> _What the task asks_
Return every line of the data below that includes the string "flag".

> _Dataset entries_
-- -- --
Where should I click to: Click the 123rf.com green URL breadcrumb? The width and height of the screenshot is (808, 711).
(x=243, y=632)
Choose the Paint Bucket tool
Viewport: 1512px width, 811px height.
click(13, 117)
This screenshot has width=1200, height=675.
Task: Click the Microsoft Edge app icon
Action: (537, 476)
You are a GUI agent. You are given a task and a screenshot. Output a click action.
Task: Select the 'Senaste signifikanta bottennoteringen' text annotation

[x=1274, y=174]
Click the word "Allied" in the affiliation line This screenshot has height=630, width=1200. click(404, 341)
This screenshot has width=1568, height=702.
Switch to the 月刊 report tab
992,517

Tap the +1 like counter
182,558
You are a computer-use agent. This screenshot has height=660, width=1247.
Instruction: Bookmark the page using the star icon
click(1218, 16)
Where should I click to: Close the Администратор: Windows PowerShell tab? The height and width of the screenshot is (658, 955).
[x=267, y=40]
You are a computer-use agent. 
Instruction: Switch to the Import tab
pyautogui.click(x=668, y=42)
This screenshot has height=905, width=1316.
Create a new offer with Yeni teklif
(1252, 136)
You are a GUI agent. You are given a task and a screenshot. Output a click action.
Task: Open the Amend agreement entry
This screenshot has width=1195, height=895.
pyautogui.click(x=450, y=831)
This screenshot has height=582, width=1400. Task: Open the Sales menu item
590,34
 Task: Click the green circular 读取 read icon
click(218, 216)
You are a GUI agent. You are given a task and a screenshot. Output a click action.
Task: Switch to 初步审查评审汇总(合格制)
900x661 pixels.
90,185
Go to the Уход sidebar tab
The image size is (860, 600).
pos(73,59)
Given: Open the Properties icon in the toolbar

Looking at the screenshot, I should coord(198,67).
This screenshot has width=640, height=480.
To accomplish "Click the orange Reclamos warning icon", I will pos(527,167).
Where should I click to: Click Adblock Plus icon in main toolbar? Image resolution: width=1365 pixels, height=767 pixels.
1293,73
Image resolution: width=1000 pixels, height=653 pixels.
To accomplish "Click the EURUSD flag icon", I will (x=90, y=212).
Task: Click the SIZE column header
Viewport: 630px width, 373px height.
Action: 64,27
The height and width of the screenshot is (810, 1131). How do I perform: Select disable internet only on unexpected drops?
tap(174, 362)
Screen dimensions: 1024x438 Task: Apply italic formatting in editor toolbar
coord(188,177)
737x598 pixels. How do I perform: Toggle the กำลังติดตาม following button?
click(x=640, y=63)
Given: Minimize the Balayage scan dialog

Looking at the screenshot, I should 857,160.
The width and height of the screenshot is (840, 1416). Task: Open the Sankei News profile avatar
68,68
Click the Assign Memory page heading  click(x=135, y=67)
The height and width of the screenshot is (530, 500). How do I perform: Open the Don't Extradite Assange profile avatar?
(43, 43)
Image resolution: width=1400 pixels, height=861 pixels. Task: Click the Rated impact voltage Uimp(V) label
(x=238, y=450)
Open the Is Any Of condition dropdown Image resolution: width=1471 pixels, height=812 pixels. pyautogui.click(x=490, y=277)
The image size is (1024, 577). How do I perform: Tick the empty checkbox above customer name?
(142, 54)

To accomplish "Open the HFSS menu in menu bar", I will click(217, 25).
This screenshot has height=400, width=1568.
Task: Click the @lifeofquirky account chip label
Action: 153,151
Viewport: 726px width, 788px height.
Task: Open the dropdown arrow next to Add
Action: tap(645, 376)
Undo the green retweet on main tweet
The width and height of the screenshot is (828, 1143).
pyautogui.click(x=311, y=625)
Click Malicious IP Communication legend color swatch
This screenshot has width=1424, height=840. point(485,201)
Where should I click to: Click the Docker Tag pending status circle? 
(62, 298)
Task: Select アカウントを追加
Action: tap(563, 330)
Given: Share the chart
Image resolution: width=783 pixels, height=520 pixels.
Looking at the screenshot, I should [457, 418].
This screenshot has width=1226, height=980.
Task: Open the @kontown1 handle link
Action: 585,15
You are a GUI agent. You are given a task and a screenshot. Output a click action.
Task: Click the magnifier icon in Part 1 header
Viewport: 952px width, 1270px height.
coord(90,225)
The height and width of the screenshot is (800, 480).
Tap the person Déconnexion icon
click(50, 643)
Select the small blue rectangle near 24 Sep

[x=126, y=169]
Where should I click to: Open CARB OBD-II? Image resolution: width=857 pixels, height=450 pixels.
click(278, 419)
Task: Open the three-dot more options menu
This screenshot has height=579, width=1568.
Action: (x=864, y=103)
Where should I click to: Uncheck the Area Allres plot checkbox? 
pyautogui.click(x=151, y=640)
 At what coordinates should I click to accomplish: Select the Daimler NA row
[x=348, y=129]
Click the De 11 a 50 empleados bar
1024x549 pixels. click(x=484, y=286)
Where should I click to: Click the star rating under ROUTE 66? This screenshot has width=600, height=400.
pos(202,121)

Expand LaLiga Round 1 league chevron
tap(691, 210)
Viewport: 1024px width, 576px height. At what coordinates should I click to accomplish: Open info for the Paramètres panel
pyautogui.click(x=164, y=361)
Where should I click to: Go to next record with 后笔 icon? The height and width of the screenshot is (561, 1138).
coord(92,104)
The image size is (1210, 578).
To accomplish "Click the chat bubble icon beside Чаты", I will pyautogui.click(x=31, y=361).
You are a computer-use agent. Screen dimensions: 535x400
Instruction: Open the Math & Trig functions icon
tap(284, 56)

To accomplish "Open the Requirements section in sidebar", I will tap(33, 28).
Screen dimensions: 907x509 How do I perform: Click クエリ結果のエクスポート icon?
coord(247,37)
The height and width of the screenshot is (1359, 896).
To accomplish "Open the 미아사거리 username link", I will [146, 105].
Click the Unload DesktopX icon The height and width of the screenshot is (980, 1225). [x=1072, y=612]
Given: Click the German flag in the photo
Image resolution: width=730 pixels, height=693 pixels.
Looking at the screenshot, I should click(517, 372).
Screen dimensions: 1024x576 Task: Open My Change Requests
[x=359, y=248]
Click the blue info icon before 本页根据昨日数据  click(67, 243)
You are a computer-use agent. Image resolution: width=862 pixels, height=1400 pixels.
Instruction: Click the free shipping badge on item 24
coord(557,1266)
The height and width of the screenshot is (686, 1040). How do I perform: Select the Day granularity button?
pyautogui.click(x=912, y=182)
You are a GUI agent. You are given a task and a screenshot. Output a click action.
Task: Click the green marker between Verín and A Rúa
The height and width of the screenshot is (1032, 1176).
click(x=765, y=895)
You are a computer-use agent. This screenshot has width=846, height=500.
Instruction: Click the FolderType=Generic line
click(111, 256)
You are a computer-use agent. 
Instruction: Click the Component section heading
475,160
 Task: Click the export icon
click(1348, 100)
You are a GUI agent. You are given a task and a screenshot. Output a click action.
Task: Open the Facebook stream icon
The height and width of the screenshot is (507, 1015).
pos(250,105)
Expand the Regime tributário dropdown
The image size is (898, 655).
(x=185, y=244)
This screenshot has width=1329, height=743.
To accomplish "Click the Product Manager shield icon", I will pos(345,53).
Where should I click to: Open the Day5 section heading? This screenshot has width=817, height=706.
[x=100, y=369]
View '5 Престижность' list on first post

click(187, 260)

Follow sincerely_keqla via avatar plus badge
-- -- --
> _Solution for this task_
To accomplish "Click the EURUSD flag icon", I will (x=90, y=212).
Given: Click the German flag in the photo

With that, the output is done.